Jeb Bush defended calling children of illegal immigrants born in the United States "anchor babies," while also attempting to distance himself from the controversial expression during a tense exchange with reporters in New Hampshire on Thursday.
When asked if he regretted using the term, which is considered highly offensive by many, during a radio interview, Bush quickly went on the defensive: "No, I don't regret it."
But then he appeared to second-guess himself, asking the reporter: "Do you have a better term? You give me a better term and I'll use it. I'm serious." A few minutes later, the 2016 Republican contender attempted to clarify his use of the term: "Here's the deal, what I said was it's commonly referred to that. That's what I said. I didn't use it as my own language."
The exchange highlights the political tightrope that contenders now must walk as they face pressure from conservatives and Donald Trump to take a hard-line on illegal immigration while the Republican establishment works to win favor with Hispanics and minority voters ahead of the presidential election.
Trump has forced the GOP field to answer for an immigration platform that he debuted over the weekend which, among a wide array of policy prescriptions, calls for an end to birthright citizenship for the children of undocumented immigrants.

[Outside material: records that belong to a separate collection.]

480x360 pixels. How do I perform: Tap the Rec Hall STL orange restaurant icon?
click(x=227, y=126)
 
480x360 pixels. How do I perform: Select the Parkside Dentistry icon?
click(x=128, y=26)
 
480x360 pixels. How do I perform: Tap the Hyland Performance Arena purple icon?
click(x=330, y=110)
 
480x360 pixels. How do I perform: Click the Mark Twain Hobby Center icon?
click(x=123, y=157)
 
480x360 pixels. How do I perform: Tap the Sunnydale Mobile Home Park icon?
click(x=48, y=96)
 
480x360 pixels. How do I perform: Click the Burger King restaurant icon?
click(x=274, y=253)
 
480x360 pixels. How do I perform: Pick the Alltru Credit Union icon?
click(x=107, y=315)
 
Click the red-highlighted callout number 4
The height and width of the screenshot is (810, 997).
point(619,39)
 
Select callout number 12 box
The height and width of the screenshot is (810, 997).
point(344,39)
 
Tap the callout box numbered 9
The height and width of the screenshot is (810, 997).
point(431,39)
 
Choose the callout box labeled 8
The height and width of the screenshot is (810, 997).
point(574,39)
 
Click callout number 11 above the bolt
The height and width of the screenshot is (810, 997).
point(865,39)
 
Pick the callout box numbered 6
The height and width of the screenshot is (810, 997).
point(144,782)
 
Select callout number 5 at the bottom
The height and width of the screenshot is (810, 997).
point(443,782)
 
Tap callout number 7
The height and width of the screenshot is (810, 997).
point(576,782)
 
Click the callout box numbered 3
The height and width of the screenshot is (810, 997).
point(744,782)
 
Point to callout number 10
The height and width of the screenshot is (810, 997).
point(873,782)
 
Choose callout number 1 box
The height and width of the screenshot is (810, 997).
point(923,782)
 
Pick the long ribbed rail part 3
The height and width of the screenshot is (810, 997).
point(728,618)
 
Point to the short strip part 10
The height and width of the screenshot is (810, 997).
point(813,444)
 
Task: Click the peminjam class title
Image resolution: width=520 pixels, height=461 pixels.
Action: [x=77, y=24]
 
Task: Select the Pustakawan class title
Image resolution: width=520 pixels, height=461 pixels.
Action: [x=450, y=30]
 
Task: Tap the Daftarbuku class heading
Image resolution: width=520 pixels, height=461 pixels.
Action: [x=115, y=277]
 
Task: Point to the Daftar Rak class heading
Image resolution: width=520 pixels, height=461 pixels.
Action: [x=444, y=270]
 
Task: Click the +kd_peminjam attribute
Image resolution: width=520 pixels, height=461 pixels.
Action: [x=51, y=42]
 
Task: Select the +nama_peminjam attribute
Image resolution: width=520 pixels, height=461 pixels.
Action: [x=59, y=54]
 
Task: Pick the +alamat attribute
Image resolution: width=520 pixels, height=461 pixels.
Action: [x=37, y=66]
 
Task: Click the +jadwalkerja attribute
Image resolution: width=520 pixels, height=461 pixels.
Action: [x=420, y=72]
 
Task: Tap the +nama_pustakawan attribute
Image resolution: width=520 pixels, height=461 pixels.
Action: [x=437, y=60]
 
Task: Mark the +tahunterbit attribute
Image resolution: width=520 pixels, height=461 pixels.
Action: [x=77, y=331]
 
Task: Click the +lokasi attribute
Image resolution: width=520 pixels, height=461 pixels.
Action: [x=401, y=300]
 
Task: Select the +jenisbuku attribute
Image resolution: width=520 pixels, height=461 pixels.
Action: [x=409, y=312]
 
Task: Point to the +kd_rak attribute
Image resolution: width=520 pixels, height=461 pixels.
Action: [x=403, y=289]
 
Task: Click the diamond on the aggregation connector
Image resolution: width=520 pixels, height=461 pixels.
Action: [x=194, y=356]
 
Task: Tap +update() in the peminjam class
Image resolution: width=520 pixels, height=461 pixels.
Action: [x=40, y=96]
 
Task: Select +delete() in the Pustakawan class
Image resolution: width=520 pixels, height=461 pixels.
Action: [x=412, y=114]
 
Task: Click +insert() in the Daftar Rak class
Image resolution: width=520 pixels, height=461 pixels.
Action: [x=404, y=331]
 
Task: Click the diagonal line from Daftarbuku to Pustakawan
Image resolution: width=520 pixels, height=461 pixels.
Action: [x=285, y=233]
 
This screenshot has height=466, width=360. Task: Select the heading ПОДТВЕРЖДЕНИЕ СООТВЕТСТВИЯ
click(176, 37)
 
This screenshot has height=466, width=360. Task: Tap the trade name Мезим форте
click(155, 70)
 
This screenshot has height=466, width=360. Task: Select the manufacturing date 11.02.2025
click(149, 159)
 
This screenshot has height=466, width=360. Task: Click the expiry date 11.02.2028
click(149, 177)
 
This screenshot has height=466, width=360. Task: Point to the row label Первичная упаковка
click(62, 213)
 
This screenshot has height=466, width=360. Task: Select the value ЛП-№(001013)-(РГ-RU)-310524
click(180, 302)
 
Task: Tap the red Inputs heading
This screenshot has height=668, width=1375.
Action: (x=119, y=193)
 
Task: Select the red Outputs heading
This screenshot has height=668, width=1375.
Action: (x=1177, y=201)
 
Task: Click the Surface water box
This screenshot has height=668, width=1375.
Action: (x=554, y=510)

While some conservative Republicans, such as Scott Walker and Ted Cruz, have been quick to praise many elements of Trump's platform, Bush has made clear that he does not endorse many of Trump's ideas and has been quick to defend birthright citizenship as a constitutional right.
"You want to get to the policy, for a second? I think that people born in this country oughta be American citizens," Bush said Thursday.
He also criticized what he called "a tidal wave of accusations or bombastic talk," saying that "this whole immigration debate is hurtful for a lot of people." Bush added: "I think we need to tone down the rhetoric a little."
But his use of the term anchor babies, a phrase Trump has been quick to throw out into the debate, drew fierce criticism from the Left.
2016 Democratic frontrunner Hillary Clinton was quick to tweet a rebuke Thursday, following a similar one after Bush said it Wednesday.